From the allegations of the complaint, even though there may have been no concert of action between the defendant insurance companies, the cumulative effect of their several alleged illegal acts was a single, indivisible injury, the killing of the plaintiff’s minor child, which probably would not have resulted but for the concurrence of such alleged acts. Edwards v. E. I. Dupont De Nemours, supra.
In the absence of a Supreme Court approved test for determining whether there is a separate and independent claim or cause of action under Section 1441(c), this court will make the following test: Where there is a single wrong to plaintiff, for which relief is sought, arising from an interlocked series of transactions, and recovery upon one of the claims could be pleaded in partial satisfaction in a subsequent action, there is no separate and independent claim or cause of action.

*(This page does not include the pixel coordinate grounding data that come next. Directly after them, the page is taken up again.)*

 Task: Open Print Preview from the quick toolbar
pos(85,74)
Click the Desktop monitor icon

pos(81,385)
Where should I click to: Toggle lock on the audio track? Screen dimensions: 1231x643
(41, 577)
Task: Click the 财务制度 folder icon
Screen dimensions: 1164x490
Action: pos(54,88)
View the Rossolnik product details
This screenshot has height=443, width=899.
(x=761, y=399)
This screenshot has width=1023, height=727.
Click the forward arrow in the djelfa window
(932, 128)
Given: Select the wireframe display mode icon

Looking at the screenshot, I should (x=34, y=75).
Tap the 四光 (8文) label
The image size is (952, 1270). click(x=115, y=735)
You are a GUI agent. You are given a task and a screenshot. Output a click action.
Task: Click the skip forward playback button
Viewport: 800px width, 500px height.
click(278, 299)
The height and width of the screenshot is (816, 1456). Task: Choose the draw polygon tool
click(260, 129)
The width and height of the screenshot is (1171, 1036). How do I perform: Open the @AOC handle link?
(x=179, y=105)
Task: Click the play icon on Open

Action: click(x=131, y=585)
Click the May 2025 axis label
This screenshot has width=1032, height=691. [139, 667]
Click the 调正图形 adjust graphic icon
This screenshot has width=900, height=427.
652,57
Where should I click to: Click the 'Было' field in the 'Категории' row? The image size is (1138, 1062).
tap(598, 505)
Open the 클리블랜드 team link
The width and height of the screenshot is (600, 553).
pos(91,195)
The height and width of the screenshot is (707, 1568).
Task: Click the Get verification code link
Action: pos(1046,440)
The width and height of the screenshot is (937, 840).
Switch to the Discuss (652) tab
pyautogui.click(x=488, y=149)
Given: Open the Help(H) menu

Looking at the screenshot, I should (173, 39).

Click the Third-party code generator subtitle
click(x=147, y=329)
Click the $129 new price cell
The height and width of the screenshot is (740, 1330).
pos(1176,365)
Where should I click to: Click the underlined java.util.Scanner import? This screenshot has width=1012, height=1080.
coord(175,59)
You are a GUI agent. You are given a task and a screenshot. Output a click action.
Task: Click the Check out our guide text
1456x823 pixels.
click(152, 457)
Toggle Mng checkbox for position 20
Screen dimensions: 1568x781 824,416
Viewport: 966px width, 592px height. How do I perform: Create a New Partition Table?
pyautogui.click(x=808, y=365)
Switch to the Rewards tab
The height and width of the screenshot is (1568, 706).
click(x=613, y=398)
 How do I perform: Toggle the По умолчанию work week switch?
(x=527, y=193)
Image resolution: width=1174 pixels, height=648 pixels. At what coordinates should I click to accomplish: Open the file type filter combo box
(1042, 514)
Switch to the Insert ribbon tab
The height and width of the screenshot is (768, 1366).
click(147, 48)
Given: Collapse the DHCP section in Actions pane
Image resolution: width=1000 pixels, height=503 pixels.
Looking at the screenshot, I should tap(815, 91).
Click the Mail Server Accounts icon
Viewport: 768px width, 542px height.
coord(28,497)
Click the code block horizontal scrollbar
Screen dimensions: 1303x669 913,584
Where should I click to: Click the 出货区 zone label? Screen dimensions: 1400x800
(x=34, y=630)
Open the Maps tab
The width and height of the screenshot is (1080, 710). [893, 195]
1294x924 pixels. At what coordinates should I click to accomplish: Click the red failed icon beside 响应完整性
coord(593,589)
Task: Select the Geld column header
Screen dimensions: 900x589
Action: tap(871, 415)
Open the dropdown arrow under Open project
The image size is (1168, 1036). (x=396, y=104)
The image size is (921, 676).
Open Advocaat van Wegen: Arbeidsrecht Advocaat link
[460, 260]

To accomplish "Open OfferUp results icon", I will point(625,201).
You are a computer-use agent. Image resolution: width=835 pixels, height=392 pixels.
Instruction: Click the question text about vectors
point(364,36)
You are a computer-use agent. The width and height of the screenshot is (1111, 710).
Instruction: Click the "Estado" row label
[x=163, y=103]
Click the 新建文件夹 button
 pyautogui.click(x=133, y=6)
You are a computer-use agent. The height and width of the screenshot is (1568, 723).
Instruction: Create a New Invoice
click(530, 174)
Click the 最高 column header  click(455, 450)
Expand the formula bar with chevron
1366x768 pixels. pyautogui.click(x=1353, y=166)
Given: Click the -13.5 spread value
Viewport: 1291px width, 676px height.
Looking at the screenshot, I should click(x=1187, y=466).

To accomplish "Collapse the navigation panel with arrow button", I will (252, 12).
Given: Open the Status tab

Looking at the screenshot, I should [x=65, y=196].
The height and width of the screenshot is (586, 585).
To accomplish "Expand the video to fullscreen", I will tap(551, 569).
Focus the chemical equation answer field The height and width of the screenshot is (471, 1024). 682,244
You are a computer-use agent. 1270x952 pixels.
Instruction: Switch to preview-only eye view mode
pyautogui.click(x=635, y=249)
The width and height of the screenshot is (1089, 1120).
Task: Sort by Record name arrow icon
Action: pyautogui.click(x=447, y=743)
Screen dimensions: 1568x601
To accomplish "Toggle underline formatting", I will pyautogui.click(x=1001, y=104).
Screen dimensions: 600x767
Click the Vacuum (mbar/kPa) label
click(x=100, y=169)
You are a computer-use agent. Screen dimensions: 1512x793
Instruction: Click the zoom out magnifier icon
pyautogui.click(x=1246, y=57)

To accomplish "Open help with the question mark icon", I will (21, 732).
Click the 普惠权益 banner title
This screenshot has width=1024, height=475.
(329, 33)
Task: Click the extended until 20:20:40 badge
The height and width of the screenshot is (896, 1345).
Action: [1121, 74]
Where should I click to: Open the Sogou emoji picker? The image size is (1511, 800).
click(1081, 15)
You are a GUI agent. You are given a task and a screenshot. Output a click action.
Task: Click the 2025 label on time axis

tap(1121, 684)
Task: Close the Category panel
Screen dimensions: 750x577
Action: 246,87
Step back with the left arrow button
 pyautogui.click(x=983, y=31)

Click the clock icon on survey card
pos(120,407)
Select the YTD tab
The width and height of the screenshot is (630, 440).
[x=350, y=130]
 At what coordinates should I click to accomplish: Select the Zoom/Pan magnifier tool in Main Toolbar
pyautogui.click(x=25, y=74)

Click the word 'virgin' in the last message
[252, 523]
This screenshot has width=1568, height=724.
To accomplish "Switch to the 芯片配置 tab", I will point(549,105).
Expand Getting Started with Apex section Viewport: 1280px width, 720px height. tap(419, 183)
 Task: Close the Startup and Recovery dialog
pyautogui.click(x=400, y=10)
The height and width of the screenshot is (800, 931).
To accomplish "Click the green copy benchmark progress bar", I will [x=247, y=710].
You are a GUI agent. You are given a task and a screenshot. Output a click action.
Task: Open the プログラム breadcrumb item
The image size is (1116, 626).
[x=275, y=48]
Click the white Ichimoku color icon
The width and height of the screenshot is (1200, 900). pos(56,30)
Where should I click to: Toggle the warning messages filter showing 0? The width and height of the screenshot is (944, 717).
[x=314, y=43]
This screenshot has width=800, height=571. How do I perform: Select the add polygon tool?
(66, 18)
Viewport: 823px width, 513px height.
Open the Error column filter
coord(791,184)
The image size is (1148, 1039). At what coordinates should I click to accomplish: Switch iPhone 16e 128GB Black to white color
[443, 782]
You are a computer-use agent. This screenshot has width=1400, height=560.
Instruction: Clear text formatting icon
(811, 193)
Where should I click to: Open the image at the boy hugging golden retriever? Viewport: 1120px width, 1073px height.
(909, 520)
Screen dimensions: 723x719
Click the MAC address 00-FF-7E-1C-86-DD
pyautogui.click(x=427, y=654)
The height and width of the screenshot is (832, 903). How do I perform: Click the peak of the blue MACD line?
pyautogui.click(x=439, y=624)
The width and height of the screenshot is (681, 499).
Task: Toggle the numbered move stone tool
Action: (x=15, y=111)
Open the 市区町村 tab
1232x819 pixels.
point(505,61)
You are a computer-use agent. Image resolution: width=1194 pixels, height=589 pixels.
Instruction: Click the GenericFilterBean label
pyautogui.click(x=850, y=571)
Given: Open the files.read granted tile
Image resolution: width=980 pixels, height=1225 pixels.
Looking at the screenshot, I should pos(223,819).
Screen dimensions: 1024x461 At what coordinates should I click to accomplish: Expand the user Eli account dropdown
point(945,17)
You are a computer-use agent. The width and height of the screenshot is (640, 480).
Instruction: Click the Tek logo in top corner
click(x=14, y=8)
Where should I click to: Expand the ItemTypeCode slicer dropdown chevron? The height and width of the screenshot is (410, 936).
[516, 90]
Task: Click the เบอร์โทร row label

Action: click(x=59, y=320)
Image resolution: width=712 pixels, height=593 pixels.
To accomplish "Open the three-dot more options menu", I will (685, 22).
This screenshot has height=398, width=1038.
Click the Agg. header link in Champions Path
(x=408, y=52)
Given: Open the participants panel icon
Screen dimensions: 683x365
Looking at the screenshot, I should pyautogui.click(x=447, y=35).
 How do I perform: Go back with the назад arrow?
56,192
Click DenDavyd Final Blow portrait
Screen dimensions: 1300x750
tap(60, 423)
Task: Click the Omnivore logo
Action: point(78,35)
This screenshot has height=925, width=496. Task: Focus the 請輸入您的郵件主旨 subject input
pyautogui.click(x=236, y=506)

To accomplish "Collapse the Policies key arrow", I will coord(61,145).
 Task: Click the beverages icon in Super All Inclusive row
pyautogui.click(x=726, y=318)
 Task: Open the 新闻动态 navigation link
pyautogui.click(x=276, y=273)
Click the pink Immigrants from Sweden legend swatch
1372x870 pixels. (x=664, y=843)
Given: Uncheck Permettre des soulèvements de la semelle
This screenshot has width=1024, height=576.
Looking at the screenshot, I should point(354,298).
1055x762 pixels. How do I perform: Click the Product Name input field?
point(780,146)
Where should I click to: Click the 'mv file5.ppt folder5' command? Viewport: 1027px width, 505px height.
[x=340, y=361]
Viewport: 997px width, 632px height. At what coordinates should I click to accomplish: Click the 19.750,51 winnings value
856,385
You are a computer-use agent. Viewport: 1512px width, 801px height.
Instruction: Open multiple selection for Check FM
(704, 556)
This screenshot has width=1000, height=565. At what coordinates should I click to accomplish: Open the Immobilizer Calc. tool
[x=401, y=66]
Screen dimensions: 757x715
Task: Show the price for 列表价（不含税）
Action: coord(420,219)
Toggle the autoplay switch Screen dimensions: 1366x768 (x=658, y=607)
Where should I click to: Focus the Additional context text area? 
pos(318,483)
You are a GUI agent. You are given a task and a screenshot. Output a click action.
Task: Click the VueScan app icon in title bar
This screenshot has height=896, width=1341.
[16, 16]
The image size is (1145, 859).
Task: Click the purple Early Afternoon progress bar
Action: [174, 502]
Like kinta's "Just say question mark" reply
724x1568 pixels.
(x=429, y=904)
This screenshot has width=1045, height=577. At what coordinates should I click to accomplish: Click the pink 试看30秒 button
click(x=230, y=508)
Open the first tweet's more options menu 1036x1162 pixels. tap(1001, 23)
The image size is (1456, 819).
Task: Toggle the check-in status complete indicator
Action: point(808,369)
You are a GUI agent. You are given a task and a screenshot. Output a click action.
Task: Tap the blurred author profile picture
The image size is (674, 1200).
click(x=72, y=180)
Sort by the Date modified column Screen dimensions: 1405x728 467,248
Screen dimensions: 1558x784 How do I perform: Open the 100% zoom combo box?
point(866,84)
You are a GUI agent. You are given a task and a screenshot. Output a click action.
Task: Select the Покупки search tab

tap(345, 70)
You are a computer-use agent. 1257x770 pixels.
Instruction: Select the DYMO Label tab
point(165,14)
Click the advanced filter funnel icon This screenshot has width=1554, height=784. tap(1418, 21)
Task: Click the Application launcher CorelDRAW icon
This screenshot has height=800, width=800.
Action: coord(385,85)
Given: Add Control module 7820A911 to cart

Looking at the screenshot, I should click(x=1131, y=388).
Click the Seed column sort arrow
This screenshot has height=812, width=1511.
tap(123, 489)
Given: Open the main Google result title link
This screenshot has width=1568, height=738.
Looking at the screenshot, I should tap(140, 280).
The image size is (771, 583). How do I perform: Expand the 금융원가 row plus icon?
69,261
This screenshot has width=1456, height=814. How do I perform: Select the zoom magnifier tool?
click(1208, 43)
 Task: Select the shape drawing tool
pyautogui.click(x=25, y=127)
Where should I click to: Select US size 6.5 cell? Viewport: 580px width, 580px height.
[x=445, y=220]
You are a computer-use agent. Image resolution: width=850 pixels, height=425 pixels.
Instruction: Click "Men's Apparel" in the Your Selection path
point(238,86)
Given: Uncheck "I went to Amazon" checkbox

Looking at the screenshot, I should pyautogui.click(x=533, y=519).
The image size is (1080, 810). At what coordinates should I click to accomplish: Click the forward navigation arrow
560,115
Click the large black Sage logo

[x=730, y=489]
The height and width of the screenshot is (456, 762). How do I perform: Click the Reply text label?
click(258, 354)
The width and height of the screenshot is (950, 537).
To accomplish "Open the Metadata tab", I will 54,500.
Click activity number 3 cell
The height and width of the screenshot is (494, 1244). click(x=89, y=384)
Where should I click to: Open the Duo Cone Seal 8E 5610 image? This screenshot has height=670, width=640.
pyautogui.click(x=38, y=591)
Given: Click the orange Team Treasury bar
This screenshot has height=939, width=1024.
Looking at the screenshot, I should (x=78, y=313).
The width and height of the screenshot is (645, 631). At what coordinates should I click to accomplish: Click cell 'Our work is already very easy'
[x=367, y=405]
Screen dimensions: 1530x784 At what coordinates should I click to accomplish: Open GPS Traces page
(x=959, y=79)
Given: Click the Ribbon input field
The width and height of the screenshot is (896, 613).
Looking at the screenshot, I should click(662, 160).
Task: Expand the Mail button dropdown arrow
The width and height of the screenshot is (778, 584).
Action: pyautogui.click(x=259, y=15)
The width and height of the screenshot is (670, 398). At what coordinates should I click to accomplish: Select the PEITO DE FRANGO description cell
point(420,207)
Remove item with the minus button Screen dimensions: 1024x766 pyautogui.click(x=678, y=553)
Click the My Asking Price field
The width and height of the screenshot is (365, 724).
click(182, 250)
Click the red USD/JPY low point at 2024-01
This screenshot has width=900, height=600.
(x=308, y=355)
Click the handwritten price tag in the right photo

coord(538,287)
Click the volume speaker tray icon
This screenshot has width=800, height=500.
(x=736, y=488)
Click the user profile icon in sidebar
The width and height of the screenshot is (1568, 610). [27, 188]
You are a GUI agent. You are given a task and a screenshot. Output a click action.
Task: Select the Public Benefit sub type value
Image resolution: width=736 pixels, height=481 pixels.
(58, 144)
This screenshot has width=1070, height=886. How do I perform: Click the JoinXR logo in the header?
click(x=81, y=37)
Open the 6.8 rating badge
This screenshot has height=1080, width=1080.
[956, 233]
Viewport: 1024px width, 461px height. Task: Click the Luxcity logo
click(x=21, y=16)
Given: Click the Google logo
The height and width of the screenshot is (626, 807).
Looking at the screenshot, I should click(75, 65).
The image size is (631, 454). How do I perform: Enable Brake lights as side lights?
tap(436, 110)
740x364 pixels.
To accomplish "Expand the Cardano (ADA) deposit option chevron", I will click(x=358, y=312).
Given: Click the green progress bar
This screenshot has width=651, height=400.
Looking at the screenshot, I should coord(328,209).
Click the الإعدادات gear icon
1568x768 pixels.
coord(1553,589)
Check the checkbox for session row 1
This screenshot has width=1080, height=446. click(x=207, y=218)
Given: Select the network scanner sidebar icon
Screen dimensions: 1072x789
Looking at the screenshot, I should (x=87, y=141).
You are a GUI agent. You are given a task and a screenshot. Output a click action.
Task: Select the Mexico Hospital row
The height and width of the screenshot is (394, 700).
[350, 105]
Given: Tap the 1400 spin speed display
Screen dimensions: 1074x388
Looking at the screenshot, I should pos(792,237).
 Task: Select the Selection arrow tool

Simply stated, the alleged wrong to plaintiff was the killing of his child. The series of interlocked transactions which caused the single wrong was the alleged illegal acts which induced the beneficiary to kill the child.
The presence of citizens of Alabama on each side, deprives this court of original jurisdiction and the case must go back to the state court. Bentley v. Halliburton Oil Well Cementing Co., 5 Cir., 174 F.2d 788. Bowerman v. Goodyear, D.C., 105 F.Supp. 119, Edwards v. E. I. Du Pont De Nemours, 5 Cir., 183 F.2d 165. Siler v. Morgan Motor Co., D.C., 15 F.Supp. 468.
It is ordered that the plaintiffs motion to remand be, and the same is, granted, and the cause is remanded to the state circuit court of Elmore County, Alabama.